Le fait d’être né à Gennevilliers et de parfaitement maîtriser le français (il traduit en catalan Guillaume Apollinaire, Daniel Pennac, Jean Echenoz, Amélie Nothomb et quelques autres) ne suffit apparemment pas à compenser tout cela (avouons qu’il a rejoint la Catalogne et la langue catalane dès ses 11 ans). Et pourtant…
Et pourtant, il maîtrise l’art de la nouvelle, du récit bref, voire de la micro-fiction, comme l’on dit, avec une indéniable maestria. Le dernier recueil paru, Chansons d’amour et de pluie, est un vrai bonheur pour les amateurs du genre, et peut offrir aux autres l’occasion de s’y initier. Si ses personnages (qui semblent parfois beaucoup lui ressembler) font souvent l’expérience d’un échec, ou à tout le moins de quelque chose qui ne va pas, mais pas du tout, dans leur vie, ils savent comme l’auteur/narrateur rebondir et ne pas désespérer. Ils jonglent avec l’absurde, l’ironie et l’autodérision avec une justesse et une imagination qui peut emporter l’adhésion des plus rétifs, des dépressifs les plus rationalistes. Mais n’allez pas croire que tout n’est que fantaisie, dérision, sous les mots transparaissent les inquiétudes, les grandes interrogations, la biographie inquiète et les enjeux de société.
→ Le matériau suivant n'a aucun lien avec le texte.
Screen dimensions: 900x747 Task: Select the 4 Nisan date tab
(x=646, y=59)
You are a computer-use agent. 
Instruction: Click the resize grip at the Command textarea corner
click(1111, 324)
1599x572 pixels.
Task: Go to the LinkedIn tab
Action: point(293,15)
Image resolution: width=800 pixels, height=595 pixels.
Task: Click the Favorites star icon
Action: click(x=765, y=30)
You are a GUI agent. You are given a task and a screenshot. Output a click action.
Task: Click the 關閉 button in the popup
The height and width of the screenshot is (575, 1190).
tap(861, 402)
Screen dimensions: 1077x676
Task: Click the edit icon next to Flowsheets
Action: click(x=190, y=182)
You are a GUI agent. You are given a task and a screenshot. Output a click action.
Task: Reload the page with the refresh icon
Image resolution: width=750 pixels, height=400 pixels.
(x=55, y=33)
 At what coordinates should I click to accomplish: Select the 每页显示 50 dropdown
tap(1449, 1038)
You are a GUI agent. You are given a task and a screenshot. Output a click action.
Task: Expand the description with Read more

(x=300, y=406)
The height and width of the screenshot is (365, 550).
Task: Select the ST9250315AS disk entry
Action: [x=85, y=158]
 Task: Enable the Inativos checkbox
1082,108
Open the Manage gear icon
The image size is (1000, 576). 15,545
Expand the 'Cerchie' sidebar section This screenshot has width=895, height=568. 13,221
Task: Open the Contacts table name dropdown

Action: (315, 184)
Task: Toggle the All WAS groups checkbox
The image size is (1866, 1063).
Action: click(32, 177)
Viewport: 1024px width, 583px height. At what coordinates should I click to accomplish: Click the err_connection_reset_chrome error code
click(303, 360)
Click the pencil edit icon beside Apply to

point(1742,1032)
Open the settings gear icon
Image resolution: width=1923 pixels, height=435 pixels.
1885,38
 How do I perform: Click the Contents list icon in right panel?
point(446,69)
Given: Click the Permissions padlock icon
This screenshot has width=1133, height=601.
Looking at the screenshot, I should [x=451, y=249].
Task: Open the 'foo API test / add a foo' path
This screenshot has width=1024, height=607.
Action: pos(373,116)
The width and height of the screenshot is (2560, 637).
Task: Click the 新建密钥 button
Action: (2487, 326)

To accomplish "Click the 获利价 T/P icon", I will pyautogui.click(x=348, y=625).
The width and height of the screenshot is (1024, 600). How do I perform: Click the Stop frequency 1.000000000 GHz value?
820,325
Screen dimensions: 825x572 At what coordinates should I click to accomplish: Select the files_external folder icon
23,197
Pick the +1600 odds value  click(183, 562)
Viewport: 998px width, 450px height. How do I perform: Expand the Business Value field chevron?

C’est que l’auteur, qui écrit aujourd’hui régulièrement dans les colonnes de La Vanguardia, le grand quotidien catalan après avoir écrit pour El Pais durant 10 années, est tout sauf un écrivain retiré du monde dans une tour solitaire pour grand auteur. En toute simplicité, sans se départir d’une solide et revigorante dose d’humour, il nous fait part de ses interrogations d’écrivain, qu’il s’agisse du trac et de la timidité qui le saisissent lorsqu’il rencontre le grand Paul Auster, de ses envies de dédicaces et de remerciements pour finir un livre, sur la façon de conduire un récit et de construire des personnages qui lui échappent, de l’angoissante question de la notoriété et de celle de l’oubli (faut-il figurer dans le top 10 dont on veut connaître le top 50 ?)… De la même façon, toujours empreinte d’ironie, il interroge la façon dont la mémoire se transmet, dont l’histoire aléatoire transforme des vies ordinaires en grands destins héroïques, vite oubliés passé l’heure des funérailles, nous ouvrant alors à une histoire familiale où le personnage de la mère, écrivaine militante qui connut l’exil autant que la célébrité, s’affirme, sans panégyrique ni rancœur (27 œuvres publiées en catalan, aucune traduite en français).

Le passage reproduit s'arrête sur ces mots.